How to avoid K8s killing pod in a large migration #7

vallishk · 2024-10-03T10:38:32Z

vallishk
Oct 3, 2024

We are in middle of a migration project where we want to migrate millions of documents from one mongo collection to another (or in certain cases add a new field to existing documents). During testing we are seeing that when the operation takes longer than 10 minutes (which is expected), K8s kills the pod since the health check did not pass for the pod.

Am I missing something? Are there any best practises to follow while doing such large migrations. We expect the migration to go as long as 3-4 hours in a single stretch.

Answered by dieppa

Oct 5, 2024

I put this on stackoverflow:

I understand that you want to deploy your pod so that it runs the migration at startup, keeps the pod alive while the migration is running, but does not make it available for consumption until the process is complete, meaning Kubernetes won't send traffic to it.

First of all, I want to let you know that in the next major version of Mongock there will be a feature specifically designed to handle long migrations. However, since this feature is not currently available, I suggest using the following approach.

The key idea here is to use the two main Kubernetes probes (liveness and readiness) to control the pod’s state. You can set up the readiness probe to return …

View full answer

dieppa · 2024-10-03T14:28:33Z

dieppa
Oct 3, 2024
Maintainer

Hello @vallishk , I will answer this question and I think I can provide an interesting approach to solve your issue.

However, I find this question really interesting and will benefit a lot of people that will face the same issue. So in order to provide more visibility, can you please raise this question on stackoverflow? I will answer straightaway! 😃

Regards!

2 replies

vallishk Oct 4, 2024
Author

Here you go: https://stackoverflow.com/questions/79052908/how-to-avoid-k8s-killing-pod-in-a-large-migration

dieppa Oct 5, 2024
Maintainer

I post the answer on how to run Mongock asynchronously and keep track on the state to be able to reflect in the liveness and readiness probes. Please set the answer on stackoverflow as useful, that would help a lot 🙏🏼

dieppa · 2024-10-05T09:44:15Z

dieppa
Oct 5, 2024
Maintainer

I put this on stackoverflow:

I understand that you want to deploy your pod so that it runs the migration at startup, keeps the pod alive while the migration is running, but does not make it available for consumption until the process is complete, meaning Kubernetes won't send traffic to it.

First of all, I want to let you know that in the next major version of Mongock there will be a feature specifically designed to handle long migrations. However, since this feature is not currently available, I suggest using the following approach.

The key idea here is to use the two main Kubernetes probes (liveness and readiness) to control the pod’s state. You can set up the readiness probe to return "NOT READY" until the migration has completed, while the liveness probe continues to return "ALIVE" unless Mongock encounters a failure.

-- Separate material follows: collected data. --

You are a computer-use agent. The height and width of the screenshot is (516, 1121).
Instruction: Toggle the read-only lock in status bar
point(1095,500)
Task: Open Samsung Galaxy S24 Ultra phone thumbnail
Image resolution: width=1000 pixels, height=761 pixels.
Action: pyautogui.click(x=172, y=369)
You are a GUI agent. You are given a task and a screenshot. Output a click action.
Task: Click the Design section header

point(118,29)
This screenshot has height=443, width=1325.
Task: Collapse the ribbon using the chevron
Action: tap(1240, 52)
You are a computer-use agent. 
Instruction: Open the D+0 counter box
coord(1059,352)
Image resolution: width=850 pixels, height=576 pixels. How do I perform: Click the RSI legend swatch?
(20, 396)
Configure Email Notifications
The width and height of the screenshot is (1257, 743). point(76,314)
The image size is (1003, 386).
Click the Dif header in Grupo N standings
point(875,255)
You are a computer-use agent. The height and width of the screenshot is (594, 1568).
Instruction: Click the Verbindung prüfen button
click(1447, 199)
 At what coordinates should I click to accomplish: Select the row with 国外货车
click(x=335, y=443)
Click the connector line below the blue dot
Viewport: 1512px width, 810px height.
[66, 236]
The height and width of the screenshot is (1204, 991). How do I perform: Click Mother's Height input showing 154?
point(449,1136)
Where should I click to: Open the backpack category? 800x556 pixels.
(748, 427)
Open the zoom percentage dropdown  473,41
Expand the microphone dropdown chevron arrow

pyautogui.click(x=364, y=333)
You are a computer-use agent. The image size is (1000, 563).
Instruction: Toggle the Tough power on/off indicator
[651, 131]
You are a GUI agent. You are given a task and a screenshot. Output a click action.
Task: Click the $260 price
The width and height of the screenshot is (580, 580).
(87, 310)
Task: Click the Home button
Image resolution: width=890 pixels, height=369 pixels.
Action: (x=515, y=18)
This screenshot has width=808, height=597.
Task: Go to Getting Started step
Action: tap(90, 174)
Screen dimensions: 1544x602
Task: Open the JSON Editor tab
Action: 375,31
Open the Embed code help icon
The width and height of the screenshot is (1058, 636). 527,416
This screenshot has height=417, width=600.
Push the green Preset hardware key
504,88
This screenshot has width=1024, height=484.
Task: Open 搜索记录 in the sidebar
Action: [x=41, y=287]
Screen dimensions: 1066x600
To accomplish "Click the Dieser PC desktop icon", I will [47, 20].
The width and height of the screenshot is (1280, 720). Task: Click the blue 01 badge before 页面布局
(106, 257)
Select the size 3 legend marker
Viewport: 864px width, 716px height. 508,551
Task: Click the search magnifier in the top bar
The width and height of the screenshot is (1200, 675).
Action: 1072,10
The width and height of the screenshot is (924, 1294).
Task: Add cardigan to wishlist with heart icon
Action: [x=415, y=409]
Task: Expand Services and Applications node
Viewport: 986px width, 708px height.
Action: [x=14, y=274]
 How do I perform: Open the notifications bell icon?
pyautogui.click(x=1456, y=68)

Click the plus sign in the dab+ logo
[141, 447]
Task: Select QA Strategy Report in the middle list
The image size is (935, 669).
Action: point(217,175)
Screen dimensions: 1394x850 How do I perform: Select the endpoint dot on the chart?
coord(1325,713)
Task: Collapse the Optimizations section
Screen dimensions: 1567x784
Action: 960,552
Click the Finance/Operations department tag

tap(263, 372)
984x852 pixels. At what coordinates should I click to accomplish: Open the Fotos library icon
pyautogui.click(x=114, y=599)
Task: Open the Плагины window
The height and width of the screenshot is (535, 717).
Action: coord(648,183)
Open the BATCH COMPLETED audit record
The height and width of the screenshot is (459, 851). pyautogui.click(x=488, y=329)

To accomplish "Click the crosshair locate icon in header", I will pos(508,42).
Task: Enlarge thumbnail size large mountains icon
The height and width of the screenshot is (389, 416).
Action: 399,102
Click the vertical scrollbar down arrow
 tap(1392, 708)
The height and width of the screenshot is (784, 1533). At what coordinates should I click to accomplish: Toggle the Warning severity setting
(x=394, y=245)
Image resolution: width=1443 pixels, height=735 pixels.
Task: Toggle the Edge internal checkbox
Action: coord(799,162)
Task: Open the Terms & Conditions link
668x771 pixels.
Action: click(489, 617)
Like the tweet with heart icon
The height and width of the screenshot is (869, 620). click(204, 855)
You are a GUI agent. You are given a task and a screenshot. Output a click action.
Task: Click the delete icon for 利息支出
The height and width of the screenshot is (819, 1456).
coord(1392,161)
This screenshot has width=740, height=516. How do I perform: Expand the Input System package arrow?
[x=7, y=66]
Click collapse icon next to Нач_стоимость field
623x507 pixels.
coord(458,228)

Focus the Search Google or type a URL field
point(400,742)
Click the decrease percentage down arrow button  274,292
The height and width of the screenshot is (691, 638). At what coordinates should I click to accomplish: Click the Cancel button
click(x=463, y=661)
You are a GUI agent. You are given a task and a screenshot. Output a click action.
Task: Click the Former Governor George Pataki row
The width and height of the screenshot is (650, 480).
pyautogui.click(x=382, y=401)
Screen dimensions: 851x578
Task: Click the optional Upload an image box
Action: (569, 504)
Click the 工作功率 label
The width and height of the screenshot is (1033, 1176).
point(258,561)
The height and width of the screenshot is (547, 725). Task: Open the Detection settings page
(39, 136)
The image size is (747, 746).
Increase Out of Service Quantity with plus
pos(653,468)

This approach means that, technically, your API will be running before the migration is complete, but it will not actually receive traffic, as Kubernetes will only consider the pod ready once the migration finishes successfully, making in practice your API not available.

To implement this, you will likely need to run Mongock asynchronously, allowing the API and the liveness and readiness endpoints to be available for Kubernetes to check. During this process, you should monitor Mongock's state to determine the correct responses for the liveness and readiness probes. In order to manage the Mongock's state you may use the Mongock events.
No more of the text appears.